1. First, let's think about $\ln x$ (that's the "natural logarithm" of x). As x gets bigger and bigger, $\ln x$ also gets bigger, but it's a super slow-poke! Like walking really, really slowly.
2. Next, let's think about $x^k$. The problem doesn't say what $k$ is, but usually, when we see problems like this, $k$ is a positive number (even a really tiny one, like 0.001!). If $k$ is positive, then $x^k$ grows incredibly fast as $x$ gets big. It's like a rocket!
3. So, we have a fraction where the top part ($\ln x$) is growing really, really slowly, and the bottom part ($x^k$) is zooming off to be gigantic.
4. When you have a fraction where the bottom number gets much, much, much bigger than the top number, the whole fraction gets super tiny, almost like zero! That's why the limit is 0. The "rocket" (x^k) leaves the "slow walker" (ln x) so far behind that the fraction just shrinks to nothing.

Alternative answer

Answer: 0 Explain
This is a question about how different functions grow when a number gets incredibly large. It's like seeing who wins a race to infinity! . The solving step is:

1. **Understand what the question is asking:** We want to find out what happens to the fraction $\frac{\ln x}{x^k}$ as $x$ gets bigger and bigger, approaching infinity ($\infty$). This means we're imagining $x$ becoming a million, a billion, a trillion, and even larger!

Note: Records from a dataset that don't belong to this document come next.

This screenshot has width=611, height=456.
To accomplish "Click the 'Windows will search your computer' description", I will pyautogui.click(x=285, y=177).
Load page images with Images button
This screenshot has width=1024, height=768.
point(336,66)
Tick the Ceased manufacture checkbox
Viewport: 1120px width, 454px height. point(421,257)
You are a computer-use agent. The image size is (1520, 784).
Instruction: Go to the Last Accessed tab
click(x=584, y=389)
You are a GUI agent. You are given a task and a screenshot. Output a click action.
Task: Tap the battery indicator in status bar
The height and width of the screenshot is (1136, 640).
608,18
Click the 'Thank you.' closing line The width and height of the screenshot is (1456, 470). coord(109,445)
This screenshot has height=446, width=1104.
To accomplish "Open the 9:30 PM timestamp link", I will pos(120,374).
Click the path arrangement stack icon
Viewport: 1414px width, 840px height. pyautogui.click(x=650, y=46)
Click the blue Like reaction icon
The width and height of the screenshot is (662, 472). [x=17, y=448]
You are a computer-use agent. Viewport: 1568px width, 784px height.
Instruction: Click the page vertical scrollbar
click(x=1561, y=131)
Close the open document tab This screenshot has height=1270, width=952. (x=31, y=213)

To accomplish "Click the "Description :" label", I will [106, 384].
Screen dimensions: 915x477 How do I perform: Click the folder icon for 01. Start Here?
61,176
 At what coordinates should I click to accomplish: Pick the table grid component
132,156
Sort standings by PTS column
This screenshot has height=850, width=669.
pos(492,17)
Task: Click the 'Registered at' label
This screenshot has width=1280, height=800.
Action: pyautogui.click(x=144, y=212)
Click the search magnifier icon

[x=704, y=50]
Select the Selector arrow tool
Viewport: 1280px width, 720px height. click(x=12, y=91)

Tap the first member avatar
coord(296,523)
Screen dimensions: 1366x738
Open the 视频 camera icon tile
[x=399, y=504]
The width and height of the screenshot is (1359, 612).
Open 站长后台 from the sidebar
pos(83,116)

2. **Look at the top part: $\ln x$ (natural logarithm):**
* The natural logarithm ($\ln x$) grows, but it grows really, really slowly.
* Think about it: To make $\ln x$ become just 10, $x$ has to be $e^{10}$ (which is about 22,000!). To make $\ln x$ become 100, $x$ has to be $e^{100}$ (an absolutely enormous number!). So, $\ln x$ takes a very, very long time to get big.

3. **Look at the bottom part: $x^k$ (power function):**
* Here, $k$ is assumed to be any positive number (like 1, 2, 0.5, or even a tiny positive number like 0.001).
* Power functions like $x^1$ (just $x$), $x^2$, or even $x^{0.001}$ grow much, much faster than $\ln x$.
* For example, if $k=1$, $x$ just grows as fast as $x$. If $k=0.001$, $x^{0.001}$ still grows quite fast compared to $\ln x$ when $x$ is very large. This is a special rule in math: any positive power of $x$ (like $x^k$ for $k>0$) will *always* eventually grow faster than any logarithm of $x$ (like $\ln x$).

4. **Compare their growth rates:**
* Think of it like a race. As $x$ gets larger and larger, $x^k$ is like a super-fast race car, while $\ln x$ is like a slow-moving snail.
* Even if $x^k$ starts very slowly for a very tiny positive $k$, eventually, for extremely large $x$ values, $x^k$ will always zoom past and grow much, much larger than $\ln x$.

5. **What happens to the fraction?**
* Since the bottom part ($x^k$) is getting infinitely larger than the top part ($\ln x$), the fraction $\frac{\ln x}{x^k}$ gets smaller and smaller.
* Imagine dividing a small number by a very, very large number. Like $\frac{10}{1,000,000}$ or $\frac{100}{1,000,000,000}$. The result gets closer and closer to zero.
* So, as $x$ goes to infinity, the value of the fraction approaches 0.